Around $$0.8\%$$ of men are red-green colour-blind (the figure is slightly different for women) and roughly $$1$$ in $$5$$ men is left-handed. Assuming these characteristics occur independently, calculate with the aid of a tree diagram the probability that a man chosen at random will be colour-blind and not left-handed

Answer

**step1** Understanding the given probabilities

The problem provides two key probabilities:
1. The percentage of men who are red-green colour-blind.
2. The fraction of men who are left-handed.
We need to convert these figures into decimals for easier calculation.
$$0.8\%$$ can be written as a decimal by dividing by $$100$$.
$$0.8 \div 100 = 0.008$$
So, the probability of a man being red-green colour-blind is $$0.008$$.
$$1$$ in $$5$$ can be written as a decimal by dividing $$1$$ by $$5$$.
$$1 \div 5 = 0.2$$
So, the probability of a man being left-handed is $$0.2$$.

**step2** Defining events and their probabilities

Let's define the events and their probabilities:
* Event CB: A man is colour-blind.
* $$P(\text{CB}) = 0.008$$
* Event NCB: A man is not colour-blind.
* Since a man is either colour-blind or not colour-blind, the probability of not being colour-blind is $$1 - P(\text{CB})$$.
* $$P(\text{NCB}) = 1 - 0.008 = 0.992$$
* Event LH: A man is left-handed.
* $$P(\text{LH}) = 0.2$$
* Event NLH: A man is not left-handed.
* Since a man is either left-handed or not left-handed, the probability of not being left-handed is $$1 - P(\text{LH})$$.
* $$P(\text{NLH}) = 1 - 0.2 = 0.8$$
The problem states that these characteristics occur independently. This means the probability of both events happening is the product of their individual probabilities.

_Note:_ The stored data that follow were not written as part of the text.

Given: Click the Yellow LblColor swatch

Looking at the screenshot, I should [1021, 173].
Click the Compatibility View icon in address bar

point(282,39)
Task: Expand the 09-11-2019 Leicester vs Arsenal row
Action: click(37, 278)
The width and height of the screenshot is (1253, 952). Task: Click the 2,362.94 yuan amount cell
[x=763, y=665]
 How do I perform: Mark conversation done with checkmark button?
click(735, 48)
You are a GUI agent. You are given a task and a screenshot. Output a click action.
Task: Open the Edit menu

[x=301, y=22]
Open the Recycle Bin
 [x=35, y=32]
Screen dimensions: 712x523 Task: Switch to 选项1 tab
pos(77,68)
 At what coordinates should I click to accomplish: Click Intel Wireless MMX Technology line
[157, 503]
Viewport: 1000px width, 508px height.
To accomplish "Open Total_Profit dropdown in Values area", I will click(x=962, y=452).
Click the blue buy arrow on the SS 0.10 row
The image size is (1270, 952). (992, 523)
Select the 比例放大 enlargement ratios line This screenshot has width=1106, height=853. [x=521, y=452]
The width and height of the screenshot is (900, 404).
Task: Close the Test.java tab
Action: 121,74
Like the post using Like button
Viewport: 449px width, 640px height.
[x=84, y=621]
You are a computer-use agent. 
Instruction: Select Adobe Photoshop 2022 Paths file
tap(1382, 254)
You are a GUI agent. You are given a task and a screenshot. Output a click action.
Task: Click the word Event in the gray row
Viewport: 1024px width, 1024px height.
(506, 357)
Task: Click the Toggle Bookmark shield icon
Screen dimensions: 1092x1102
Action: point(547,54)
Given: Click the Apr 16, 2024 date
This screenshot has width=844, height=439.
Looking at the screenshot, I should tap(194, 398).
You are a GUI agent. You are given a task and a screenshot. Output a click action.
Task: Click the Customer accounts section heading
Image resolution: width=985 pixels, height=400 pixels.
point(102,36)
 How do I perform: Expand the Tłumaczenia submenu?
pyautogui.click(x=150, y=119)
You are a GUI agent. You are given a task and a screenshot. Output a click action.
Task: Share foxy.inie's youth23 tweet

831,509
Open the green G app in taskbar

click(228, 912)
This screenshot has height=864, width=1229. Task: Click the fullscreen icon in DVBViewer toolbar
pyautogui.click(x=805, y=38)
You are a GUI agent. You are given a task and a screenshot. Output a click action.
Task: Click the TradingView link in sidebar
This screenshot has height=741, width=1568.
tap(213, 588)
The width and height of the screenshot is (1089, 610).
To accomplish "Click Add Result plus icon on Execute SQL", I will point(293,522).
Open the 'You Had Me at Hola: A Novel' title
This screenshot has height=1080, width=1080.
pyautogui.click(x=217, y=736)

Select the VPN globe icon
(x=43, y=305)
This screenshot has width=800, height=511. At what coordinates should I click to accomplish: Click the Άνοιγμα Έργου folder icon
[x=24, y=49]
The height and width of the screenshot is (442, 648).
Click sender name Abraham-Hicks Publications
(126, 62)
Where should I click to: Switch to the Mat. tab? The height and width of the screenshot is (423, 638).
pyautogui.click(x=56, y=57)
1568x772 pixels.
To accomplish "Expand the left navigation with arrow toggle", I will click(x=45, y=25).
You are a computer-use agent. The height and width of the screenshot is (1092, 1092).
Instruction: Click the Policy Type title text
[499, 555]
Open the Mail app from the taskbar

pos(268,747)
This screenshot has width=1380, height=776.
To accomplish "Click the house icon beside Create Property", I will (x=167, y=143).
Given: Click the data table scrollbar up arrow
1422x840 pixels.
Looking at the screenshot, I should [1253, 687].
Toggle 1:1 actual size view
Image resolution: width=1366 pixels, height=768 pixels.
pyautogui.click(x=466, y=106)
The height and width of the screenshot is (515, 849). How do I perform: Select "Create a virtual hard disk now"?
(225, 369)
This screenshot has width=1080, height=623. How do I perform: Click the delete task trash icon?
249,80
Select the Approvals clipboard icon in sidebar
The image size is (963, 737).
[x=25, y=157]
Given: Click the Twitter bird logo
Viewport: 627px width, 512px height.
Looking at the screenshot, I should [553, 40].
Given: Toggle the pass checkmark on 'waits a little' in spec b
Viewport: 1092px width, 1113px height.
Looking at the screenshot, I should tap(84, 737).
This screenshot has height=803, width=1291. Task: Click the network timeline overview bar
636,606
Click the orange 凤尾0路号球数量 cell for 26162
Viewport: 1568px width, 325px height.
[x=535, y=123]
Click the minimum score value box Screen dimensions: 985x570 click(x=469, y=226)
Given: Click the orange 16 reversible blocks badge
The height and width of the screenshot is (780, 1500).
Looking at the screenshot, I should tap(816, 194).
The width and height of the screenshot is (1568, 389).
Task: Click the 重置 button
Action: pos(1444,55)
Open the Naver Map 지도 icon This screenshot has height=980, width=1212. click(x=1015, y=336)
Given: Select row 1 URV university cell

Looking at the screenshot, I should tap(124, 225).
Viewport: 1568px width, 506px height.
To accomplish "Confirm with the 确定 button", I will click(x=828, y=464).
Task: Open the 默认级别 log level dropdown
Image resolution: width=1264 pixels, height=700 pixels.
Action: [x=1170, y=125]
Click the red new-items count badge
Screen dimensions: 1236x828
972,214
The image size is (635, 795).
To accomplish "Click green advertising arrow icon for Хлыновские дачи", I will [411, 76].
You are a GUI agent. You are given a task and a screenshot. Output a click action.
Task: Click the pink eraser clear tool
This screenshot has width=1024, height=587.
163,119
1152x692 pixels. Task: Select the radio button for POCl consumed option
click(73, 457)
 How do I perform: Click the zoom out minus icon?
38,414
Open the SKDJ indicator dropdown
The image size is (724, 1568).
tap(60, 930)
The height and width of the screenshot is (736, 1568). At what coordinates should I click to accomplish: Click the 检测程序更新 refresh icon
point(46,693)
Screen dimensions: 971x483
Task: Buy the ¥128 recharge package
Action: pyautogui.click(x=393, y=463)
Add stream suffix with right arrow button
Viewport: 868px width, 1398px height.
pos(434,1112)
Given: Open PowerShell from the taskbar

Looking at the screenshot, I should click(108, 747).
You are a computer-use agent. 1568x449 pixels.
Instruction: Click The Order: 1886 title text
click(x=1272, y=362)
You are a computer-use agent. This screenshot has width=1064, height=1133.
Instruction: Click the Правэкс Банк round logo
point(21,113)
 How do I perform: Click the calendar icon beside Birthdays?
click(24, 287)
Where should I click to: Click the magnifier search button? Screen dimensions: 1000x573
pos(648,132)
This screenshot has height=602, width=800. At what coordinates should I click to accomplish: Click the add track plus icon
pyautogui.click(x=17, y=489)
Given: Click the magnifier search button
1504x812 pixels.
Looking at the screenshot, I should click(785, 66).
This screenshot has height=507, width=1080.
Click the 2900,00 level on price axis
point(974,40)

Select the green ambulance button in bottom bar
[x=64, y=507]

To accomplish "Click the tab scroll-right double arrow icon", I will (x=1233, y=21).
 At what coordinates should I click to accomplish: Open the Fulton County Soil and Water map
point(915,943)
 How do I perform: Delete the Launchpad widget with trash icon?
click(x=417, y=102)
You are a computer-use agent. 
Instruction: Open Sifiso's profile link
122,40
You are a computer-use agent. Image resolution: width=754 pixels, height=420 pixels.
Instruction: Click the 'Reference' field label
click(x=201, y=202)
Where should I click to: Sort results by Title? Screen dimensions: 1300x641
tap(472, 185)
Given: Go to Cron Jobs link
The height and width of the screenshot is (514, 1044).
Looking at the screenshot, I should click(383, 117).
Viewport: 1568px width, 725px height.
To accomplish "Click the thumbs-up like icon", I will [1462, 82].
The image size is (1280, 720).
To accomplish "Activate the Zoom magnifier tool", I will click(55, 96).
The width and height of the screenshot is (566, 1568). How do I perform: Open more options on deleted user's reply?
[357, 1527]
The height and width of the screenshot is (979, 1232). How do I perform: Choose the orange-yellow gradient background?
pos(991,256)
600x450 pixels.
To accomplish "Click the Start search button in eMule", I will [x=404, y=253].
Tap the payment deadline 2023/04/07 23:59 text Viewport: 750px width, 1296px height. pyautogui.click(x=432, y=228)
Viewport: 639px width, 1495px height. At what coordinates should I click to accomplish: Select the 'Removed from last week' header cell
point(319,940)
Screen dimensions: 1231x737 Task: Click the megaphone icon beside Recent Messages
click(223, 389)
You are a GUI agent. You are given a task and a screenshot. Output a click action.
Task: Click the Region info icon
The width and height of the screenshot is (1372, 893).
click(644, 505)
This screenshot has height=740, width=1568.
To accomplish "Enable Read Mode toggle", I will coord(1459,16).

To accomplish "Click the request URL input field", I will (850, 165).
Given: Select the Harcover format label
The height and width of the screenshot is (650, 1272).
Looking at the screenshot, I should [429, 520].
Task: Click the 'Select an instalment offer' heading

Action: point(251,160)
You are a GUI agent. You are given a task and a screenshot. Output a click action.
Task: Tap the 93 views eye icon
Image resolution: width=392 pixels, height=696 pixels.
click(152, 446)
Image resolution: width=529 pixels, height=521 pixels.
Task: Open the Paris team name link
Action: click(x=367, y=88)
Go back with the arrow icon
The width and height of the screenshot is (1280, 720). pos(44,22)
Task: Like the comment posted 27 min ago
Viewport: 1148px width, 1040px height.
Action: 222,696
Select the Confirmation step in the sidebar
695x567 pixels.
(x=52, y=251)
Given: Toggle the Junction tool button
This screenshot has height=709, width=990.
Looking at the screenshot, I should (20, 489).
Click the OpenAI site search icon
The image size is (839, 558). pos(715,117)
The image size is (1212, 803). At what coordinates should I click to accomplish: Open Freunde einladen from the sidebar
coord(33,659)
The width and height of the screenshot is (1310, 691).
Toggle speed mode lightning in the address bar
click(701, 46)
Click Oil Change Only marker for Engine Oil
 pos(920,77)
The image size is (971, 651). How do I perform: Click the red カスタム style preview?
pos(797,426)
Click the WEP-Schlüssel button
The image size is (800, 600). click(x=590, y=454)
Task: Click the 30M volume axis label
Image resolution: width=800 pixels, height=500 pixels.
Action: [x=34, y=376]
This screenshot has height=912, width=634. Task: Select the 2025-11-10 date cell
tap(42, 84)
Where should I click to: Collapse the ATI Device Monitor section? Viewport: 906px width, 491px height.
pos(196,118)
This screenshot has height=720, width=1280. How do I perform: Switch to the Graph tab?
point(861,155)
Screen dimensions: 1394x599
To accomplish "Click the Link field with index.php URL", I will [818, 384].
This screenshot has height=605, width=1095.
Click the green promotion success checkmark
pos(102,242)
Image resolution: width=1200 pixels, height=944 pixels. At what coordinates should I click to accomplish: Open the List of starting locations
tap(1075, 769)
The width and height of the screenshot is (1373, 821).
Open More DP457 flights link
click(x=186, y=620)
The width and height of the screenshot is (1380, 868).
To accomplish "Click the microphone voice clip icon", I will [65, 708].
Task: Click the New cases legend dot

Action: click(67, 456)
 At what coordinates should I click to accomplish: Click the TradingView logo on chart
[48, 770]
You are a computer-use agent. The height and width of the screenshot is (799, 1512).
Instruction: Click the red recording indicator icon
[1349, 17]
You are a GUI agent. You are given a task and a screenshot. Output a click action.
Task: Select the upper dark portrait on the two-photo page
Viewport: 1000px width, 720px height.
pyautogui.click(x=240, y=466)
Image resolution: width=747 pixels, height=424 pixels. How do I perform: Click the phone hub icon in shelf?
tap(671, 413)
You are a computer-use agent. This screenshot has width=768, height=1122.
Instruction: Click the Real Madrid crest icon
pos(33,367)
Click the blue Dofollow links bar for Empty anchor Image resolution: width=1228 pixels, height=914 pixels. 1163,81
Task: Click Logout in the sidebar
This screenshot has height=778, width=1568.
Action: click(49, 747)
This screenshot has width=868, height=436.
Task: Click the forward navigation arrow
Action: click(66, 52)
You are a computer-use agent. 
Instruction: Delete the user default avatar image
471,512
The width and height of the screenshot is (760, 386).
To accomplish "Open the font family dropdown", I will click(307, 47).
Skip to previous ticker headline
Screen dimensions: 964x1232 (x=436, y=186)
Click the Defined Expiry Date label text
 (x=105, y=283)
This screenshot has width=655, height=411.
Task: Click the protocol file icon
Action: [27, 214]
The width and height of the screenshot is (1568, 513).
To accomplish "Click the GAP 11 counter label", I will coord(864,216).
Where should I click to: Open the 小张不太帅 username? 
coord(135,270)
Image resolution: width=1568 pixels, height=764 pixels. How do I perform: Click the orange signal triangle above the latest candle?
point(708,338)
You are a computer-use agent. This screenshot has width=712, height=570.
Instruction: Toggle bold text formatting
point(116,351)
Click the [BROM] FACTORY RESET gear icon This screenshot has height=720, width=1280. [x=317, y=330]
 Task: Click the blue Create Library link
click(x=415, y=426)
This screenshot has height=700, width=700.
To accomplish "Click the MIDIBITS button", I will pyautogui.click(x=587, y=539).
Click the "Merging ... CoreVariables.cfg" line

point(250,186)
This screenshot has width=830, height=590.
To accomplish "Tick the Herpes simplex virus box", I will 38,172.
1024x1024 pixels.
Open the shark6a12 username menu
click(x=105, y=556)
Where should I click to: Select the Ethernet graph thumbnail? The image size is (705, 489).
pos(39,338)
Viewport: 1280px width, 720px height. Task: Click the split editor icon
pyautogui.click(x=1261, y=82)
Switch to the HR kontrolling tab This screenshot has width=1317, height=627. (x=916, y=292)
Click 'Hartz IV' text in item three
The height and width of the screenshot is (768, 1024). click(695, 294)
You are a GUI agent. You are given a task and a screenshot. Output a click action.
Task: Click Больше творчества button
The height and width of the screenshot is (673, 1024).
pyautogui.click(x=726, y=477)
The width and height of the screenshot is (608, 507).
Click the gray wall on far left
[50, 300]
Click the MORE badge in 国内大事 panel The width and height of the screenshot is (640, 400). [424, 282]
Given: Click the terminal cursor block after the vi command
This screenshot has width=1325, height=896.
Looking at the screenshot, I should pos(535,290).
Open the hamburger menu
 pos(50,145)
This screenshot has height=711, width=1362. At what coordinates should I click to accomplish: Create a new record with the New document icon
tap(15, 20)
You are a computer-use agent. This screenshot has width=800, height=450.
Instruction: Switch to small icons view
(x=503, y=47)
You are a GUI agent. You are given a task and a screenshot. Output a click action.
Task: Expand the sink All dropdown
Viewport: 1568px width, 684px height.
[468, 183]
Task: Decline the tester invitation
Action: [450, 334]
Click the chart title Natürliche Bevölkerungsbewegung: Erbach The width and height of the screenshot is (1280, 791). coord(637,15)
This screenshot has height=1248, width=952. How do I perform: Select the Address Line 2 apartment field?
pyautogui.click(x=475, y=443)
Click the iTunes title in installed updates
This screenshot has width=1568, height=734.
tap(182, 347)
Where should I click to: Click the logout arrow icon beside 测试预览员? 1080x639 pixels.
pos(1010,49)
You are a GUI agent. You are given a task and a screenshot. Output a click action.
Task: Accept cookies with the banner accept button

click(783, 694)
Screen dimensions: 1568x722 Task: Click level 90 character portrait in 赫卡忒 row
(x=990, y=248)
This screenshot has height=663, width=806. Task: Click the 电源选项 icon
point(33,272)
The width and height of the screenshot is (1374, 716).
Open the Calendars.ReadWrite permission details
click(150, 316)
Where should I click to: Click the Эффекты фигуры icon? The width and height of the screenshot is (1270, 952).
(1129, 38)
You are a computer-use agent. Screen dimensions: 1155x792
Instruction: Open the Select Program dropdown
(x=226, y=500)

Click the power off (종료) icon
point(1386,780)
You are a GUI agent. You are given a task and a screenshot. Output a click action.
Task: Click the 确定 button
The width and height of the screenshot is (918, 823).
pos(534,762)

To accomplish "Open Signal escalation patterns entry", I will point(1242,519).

**step3** Constructing the tree diagram concept

A tree diagram helps visualize independent probabilities. We can start with the colour-blind characteristic, then branch out to the handedness characteristic.
**First set of branches (Colour-blindness):**
* Branch 1: Man is colour-blind (CB) with probability $$P(\text{CB}) = 0.008$$.
* Branch 2: Man is not colour-blind (NCB) with probability $$P(\text{NCB}) = 0.992$$.
**Second set of branches (Handedness), originating from each first branch:**
* From Branch 1 (Man is CB):
* Sub-branch 1a: Man is left-handed (LH) with probability $$P(\text{LH}) = 0.2$$.
* Sub-branch 1b: Man is not left-handed (NLH) with probability $$P(\text{NLH}) = 0.8$$.
* From Branch 2 (Man is NCB):
* Sub-branch 2a: Man is left-handed (LH) with probability $$P(\text{LH}) = 0.2$$.
* Sub-branch 2b: Man is not left-handed (NLH) with probability $$P(\text{NLH}) = 0.8$$.
To find the probability of a specific path (combination of characteristics), we multiply the probabilities along that path.

**step4** Calculating the probability of the desired outcome

We want to find the probability that a man chosen at random will be colour-blind AND not left-handed.
This corresponds to following the path: Colour-blind (CB) then Not Left-handed (NLH).
Using the probabilities identified in the tree diagram concept:
* Probability of being colour-blind ($$P(\text{CB})$$) = $$0.008$$
* Probability of not being left-handed ($$P(\text{NLH})$$) = $$0.8$$
Since the events are independent, we multiply these probabilities:
$$P(\text{CB} \text{ and } \text{NLH}) = P(\text{CB}) \times P(\text{NLH})$$
$$P(\text{CB} \text{ and } \text{NLH}) = 0.008 \times 0.8$$
To multiply $$0.008$$ by $$0.8$$:
$$8 \times 8 = 64$$
Count the total number of decimal places in the numbers being multiplied: $$0.008$$ has $$3$$ decimal places, and $$0.8$$ has $$1$$ decimal place. So, the product will have $$3 + 1 = 4$$ decimal places.
Starting with $$64$$ and moving the decimal point $$4$$ places to the left:
$$0.0064$$

**step5** Final Answer

The probability that a man chosen at random will be colour-blind and not left-handed is $$0.0064$$.